WAMW
- Washington, Indiana; United States;
- Broadcast area: Montgomery, Indiana, Wheatland, Indiana
- Frequency: 1580 kHz
- Branding: The General 95.9, 101.3, and AM 1580

Programming
- Format: Country
- Affiliations: Townhall News Cincinnati Reds Radio Network

Ownership
- Owner: Dewayne Shake; (Shake Broadcasting, LLC);
- Sister stations: WAMW-FM

History
- First air date: January 1955

Technical information
- Licensing authority: FCC
- Facility ID: 25210
- Class: D
- Power: 500 watts day 5 watts night
- Transmitter coordinates: 38°38′47″N 87°16′48″W﻿ / ﻿38.64639°N 87.28000°W (day) 38°39′4″N 87°9′55″W﻿ / ﻿38.65111°N 87.16528°W (night)
- Translators: 95.9 W240CE (Washington) 101.3 W267CP (Montgomery)

Links
- Public license information: Public file; LMS;
- Webcast: Listen Live
- Website: wamwamfm.com

= WAMW (AM) =

WAMW (1580 kHz) is an AM radio station broadcasting a country music format known as "The General 95.9, 101.3, and AM 1580". It is licensed to Washington, Indiana, United States. The station is currently owned by Dewayne Shake, through licensee Shake Broadcasting, LLC. For many years, WAMW was owned by Greene Electronics, but DLC Media operated the station under a local marketing agreement from late 1999 until mid-2020. The station featured programming from ABC Radio/Citadel Media's Timeless satellite feed.

==History==
WAMW first signed on the air in January 1955 as a daytime-only station on 1580 kHz, licensed to Washington, Indiana. Within months of its debut, the station was acquired by the owners of the local newspaper and FM station WFML (106.5 FM). WAMW and WFML operated as sister stations until the 1980s, when they split, with 106.5 FM eventually being rebranded as WWBL. In 1989, WAMW launched its own new FM sister station, WAMW-FM (107.9 MHz).

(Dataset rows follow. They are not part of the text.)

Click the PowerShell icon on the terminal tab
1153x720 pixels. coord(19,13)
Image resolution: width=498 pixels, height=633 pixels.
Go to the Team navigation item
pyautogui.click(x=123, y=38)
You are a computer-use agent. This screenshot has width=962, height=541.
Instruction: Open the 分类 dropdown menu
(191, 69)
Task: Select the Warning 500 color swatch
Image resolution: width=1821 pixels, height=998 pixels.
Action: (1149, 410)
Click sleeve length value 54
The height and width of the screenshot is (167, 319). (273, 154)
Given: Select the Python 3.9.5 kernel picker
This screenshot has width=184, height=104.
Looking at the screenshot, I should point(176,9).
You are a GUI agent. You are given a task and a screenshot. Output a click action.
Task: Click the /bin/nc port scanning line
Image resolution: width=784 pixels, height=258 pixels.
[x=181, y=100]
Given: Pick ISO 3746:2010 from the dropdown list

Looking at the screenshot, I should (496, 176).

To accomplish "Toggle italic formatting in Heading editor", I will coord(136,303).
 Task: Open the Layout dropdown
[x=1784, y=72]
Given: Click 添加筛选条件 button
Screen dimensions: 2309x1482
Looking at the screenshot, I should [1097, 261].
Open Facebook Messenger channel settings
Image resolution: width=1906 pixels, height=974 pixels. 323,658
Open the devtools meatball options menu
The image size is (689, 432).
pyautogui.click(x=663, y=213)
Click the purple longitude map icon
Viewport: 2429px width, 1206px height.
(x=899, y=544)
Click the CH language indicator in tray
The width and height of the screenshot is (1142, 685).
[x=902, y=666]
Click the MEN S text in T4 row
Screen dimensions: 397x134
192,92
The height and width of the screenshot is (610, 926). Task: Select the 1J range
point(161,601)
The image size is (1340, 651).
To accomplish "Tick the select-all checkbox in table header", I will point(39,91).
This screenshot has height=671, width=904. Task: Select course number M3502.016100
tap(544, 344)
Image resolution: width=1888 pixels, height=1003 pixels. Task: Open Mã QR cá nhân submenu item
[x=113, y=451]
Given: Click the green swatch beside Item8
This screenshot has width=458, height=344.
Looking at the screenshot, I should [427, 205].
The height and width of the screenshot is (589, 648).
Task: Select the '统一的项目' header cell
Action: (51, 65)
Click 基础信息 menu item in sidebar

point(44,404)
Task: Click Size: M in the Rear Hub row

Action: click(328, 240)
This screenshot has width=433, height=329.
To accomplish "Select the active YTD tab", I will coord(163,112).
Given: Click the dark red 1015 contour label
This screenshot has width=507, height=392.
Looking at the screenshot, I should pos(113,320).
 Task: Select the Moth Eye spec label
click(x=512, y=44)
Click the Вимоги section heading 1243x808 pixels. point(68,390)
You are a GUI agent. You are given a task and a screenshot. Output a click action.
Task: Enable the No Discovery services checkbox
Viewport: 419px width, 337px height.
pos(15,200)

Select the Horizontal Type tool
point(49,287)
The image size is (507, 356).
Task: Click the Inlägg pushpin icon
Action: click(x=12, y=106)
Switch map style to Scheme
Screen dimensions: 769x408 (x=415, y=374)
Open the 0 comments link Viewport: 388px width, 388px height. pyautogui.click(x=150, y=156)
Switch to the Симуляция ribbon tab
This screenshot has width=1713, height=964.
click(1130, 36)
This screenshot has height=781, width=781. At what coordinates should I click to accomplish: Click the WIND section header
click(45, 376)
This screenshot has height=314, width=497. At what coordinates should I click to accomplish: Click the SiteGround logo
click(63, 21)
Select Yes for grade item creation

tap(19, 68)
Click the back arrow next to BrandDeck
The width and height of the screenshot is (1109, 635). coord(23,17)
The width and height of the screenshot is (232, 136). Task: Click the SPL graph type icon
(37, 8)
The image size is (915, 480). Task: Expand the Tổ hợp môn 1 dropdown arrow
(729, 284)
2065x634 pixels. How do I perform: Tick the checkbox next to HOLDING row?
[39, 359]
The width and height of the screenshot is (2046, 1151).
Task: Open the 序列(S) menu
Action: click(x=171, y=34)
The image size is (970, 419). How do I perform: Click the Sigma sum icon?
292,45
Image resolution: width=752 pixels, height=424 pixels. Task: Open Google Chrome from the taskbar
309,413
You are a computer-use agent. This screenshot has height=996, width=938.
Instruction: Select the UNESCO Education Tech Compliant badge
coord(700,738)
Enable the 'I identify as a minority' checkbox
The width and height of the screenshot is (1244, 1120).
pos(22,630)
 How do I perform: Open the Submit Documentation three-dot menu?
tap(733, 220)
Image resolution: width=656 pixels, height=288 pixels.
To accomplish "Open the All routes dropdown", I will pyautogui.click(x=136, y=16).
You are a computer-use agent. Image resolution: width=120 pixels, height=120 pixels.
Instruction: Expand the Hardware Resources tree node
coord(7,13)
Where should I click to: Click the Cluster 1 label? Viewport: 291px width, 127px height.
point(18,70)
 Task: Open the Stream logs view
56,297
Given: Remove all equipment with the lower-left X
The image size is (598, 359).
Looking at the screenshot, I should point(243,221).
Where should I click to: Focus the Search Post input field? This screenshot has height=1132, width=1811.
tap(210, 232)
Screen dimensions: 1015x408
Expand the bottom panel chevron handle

The AM transmitter facility for WAMW moved from the 106.5 site to its current location, west of downtown Washington, in 1991. The station's studios were later relocated from a downtown location to a converted former bank building on old U.S. 50 west of downtown, where it shares facilities with WAMW-FM.

For many years, WAMW was owned by Greene Electronics, but DLC Media operated the station under a Local Marketing Agreement (LMA) from late 1999 until mid-2020. During this period, the station primarily featured programming from ABC Radio/Citadel Media's Timeless satellite feed. The station is currently owned by Dewayne Shake, through licensee Shake Broadcasting, LLC.

==Programming==
WAMW broadcasts a country music format branded as "The General 95.9, 101.3, and AM 1580", which is simulcast on two FM translators, W240CE (95.9 MHz) in Washington and W267CP (101.3 MHz) in Montgomery. The current country format launched in March 2011.

The station is affiliated with CBS News Radio and has a long-standing affiliation with Brownfield Ag News.

Sports
WAMW is a major sports affiliate in the area. It is a part of the Cincinnati Reds Radio Network, carrying all games for the Major League Baseball team. The station also provides extensive local high school sports coverage for the Washington Hatchet and Barr-Reeve Viking teams.

1580 AM is a Canadian clear-channel frequency.